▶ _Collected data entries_
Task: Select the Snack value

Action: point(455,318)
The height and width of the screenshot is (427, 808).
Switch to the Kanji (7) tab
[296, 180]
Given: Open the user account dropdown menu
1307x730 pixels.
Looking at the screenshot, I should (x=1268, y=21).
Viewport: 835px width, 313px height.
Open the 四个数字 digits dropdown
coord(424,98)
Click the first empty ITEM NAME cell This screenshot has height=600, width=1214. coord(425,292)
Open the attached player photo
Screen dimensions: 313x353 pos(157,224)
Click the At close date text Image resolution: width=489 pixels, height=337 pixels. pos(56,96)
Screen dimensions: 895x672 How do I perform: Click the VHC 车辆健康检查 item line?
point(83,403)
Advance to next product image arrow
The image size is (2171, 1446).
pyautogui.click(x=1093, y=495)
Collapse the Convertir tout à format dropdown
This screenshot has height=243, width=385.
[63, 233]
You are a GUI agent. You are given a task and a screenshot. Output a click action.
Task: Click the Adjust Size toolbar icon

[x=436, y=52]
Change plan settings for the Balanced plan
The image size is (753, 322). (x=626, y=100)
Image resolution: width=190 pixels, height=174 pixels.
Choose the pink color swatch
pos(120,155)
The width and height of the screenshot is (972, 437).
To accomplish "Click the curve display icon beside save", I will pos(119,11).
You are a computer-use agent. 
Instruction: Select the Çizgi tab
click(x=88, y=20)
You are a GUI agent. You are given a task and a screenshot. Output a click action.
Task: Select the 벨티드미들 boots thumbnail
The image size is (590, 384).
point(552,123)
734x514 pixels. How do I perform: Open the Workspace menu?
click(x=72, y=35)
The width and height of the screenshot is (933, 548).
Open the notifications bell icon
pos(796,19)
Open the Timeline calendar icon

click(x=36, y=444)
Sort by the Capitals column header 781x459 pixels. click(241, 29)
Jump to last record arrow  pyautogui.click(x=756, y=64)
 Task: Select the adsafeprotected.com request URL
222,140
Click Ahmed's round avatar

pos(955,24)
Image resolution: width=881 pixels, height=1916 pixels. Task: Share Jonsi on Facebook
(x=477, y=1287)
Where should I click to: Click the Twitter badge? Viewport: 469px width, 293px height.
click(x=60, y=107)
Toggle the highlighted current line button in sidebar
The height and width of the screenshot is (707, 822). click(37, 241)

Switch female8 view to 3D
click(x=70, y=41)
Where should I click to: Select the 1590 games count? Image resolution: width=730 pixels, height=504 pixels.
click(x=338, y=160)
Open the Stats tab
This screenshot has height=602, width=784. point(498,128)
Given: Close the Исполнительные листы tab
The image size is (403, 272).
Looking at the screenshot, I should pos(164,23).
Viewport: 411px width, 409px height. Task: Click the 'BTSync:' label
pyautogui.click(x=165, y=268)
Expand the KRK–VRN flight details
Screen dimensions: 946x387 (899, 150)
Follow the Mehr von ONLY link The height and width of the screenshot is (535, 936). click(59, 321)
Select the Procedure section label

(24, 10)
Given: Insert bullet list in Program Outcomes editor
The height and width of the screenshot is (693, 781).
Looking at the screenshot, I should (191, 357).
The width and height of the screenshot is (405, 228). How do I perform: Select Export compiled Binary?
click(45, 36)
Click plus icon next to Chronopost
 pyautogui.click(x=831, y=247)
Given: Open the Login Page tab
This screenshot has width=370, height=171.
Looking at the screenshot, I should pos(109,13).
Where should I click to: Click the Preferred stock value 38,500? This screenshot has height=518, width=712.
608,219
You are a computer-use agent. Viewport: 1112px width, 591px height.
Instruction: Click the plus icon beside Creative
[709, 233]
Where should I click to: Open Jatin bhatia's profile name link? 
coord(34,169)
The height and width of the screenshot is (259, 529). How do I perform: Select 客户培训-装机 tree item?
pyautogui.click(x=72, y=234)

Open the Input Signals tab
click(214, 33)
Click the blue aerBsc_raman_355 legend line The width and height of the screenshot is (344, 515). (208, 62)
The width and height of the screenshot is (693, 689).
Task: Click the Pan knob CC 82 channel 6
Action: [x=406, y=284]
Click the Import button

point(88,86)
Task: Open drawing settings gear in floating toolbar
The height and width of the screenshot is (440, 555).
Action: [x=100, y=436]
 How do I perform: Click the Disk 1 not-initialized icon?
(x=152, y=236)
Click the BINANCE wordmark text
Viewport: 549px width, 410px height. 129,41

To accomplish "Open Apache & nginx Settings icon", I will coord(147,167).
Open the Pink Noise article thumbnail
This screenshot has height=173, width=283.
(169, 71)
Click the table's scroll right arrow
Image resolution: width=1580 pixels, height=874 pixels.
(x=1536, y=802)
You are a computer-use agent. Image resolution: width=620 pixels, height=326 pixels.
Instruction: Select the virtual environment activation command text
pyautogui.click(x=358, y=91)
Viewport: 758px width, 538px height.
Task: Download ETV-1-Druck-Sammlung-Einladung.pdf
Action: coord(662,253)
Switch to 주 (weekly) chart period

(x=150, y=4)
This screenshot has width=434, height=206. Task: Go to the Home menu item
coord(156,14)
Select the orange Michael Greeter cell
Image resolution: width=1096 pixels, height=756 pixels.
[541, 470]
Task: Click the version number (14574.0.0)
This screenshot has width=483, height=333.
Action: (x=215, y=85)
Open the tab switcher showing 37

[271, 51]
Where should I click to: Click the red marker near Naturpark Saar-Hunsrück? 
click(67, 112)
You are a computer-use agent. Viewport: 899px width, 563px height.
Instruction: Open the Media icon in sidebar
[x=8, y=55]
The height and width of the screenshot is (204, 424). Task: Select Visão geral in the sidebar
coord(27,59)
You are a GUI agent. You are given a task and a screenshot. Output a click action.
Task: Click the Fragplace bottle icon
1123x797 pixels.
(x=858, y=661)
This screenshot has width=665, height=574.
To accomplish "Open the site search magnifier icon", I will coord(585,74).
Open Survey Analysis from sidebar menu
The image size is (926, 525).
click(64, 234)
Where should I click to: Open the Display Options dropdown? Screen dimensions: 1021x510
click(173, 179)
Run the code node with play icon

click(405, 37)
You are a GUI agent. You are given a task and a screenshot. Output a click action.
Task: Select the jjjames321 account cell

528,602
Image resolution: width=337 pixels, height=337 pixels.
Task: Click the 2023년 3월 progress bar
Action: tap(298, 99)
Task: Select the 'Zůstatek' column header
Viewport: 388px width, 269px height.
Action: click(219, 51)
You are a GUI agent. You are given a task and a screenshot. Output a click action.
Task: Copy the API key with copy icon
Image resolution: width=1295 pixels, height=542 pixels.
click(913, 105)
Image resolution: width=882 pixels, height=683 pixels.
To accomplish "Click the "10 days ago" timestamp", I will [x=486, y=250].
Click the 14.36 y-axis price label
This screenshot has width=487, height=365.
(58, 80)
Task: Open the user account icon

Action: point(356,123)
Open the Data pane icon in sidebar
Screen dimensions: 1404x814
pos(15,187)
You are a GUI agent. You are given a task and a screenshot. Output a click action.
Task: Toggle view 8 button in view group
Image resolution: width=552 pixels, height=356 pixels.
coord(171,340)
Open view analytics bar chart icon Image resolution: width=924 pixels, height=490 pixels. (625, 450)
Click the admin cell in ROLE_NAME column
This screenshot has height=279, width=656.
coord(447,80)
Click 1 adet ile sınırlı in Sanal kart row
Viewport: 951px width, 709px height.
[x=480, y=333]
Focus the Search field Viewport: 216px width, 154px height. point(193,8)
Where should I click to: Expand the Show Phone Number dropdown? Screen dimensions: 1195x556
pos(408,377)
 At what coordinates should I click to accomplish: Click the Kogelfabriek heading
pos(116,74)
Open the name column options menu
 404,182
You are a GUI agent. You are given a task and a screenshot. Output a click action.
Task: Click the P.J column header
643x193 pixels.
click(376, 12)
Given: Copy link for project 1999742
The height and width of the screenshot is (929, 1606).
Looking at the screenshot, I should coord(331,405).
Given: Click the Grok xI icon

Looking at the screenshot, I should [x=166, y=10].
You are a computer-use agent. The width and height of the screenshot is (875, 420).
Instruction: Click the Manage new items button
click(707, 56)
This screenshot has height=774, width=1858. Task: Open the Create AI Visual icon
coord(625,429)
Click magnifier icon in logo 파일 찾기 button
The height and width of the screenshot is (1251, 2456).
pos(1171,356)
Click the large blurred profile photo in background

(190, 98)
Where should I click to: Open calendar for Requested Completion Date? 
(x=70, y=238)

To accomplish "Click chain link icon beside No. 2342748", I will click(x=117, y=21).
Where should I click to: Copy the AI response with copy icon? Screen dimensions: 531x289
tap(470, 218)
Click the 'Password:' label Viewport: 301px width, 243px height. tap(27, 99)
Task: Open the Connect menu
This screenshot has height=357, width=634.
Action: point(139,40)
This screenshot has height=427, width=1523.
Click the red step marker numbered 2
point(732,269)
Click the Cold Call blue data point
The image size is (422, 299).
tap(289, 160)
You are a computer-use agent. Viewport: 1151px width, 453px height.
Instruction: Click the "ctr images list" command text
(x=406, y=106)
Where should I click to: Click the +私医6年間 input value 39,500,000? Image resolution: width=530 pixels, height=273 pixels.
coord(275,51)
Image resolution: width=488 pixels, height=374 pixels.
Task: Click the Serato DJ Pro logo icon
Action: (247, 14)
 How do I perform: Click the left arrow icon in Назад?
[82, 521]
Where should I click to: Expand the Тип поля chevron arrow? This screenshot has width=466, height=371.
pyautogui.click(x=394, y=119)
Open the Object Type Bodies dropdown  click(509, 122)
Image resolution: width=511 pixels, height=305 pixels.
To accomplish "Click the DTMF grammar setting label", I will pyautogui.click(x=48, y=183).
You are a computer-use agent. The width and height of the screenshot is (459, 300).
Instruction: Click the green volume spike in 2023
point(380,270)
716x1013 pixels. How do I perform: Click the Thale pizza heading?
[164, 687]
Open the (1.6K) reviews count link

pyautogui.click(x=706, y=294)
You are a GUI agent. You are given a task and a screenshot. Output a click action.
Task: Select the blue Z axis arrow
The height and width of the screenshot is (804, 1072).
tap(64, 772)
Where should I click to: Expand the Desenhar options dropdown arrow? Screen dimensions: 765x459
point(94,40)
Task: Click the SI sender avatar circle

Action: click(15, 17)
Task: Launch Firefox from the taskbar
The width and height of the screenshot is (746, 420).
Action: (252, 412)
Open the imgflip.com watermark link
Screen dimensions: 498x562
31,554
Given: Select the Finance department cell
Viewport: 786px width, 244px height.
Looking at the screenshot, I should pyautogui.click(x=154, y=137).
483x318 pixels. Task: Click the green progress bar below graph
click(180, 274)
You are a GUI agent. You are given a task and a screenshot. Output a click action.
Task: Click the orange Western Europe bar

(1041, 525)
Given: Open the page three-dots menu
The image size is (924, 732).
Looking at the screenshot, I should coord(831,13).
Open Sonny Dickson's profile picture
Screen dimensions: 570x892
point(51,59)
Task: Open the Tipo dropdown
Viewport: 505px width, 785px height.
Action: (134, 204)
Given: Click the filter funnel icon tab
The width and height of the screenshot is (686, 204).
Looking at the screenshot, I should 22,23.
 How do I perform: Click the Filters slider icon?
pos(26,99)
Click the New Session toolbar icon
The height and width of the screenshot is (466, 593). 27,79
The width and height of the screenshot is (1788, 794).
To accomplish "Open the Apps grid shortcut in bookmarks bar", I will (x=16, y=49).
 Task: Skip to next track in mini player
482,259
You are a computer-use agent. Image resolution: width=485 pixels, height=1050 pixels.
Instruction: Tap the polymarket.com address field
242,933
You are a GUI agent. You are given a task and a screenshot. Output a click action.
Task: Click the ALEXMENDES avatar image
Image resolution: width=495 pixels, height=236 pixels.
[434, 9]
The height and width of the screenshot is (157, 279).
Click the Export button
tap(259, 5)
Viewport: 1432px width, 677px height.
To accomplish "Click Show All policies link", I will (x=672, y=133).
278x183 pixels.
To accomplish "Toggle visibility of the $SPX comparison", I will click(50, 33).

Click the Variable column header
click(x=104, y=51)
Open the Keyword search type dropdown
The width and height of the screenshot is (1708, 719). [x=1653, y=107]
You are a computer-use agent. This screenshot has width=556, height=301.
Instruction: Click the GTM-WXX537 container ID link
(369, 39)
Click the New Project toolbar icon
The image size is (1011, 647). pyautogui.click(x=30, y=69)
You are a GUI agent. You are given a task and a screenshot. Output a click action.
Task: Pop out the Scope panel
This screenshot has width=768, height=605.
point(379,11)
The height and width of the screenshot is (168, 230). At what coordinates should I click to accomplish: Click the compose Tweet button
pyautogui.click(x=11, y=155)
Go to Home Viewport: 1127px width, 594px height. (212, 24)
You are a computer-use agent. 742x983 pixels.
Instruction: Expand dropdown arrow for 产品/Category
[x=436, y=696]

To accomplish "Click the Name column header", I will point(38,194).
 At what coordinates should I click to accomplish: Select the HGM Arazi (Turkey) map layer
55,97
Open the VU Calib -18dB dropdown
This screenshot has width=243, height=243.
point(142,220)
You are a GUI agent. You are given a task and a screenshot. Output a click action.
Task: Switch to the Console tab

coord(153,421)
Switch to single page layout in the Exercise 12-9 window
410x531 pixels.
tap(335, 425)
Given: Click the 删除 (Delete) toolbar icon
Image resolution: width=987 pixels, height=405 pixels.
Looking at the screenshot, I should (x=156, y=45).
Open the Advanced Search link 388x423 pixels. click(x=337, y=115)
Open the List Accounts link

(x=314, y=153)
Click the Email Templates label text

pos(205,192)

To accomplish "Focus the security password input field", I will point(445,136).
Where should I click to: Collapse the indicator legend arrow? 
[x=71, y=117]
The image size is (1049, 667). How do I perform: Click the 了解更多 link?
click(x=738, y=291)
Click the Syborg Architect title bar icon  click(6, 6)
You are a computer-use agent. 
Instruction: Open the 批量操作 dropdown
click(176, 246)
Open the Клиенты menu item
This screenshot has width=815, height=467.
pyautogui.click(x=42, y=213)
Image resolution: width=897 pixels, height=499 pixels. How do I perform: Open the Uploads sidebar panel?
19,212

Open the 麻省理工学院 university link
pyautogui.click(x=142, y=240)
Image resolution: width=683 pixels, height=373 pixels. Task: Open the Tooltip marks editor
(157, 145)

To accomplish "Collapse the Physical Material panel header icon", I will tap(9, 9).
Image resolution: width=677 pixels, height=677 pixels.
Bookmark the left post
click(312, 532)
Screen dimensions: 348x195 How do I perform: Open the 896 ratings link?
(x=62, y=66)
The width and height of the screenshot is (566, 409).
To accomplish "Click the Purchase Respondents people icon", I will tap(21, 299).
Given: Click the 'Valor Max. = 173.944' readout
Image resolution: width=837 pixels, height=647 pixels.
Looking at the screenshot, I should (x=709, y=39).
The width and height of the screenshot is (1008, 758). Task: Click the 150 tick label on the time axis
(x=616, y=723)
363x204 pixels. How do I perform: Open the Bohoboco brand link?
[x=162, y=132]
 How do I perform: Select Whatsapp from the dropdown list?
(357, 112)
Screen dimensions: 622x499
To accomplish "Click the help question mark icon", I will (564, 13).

▶ _The problem_
Lines holding the word "Focus" in the entries above are the ones to pull out. Copy them all.

▶ _The completed task_
Focus the Search field Viewport: 216px width, 154px height. point(193,8)
To accomplish "Focus the security password input field", I will point(445,136).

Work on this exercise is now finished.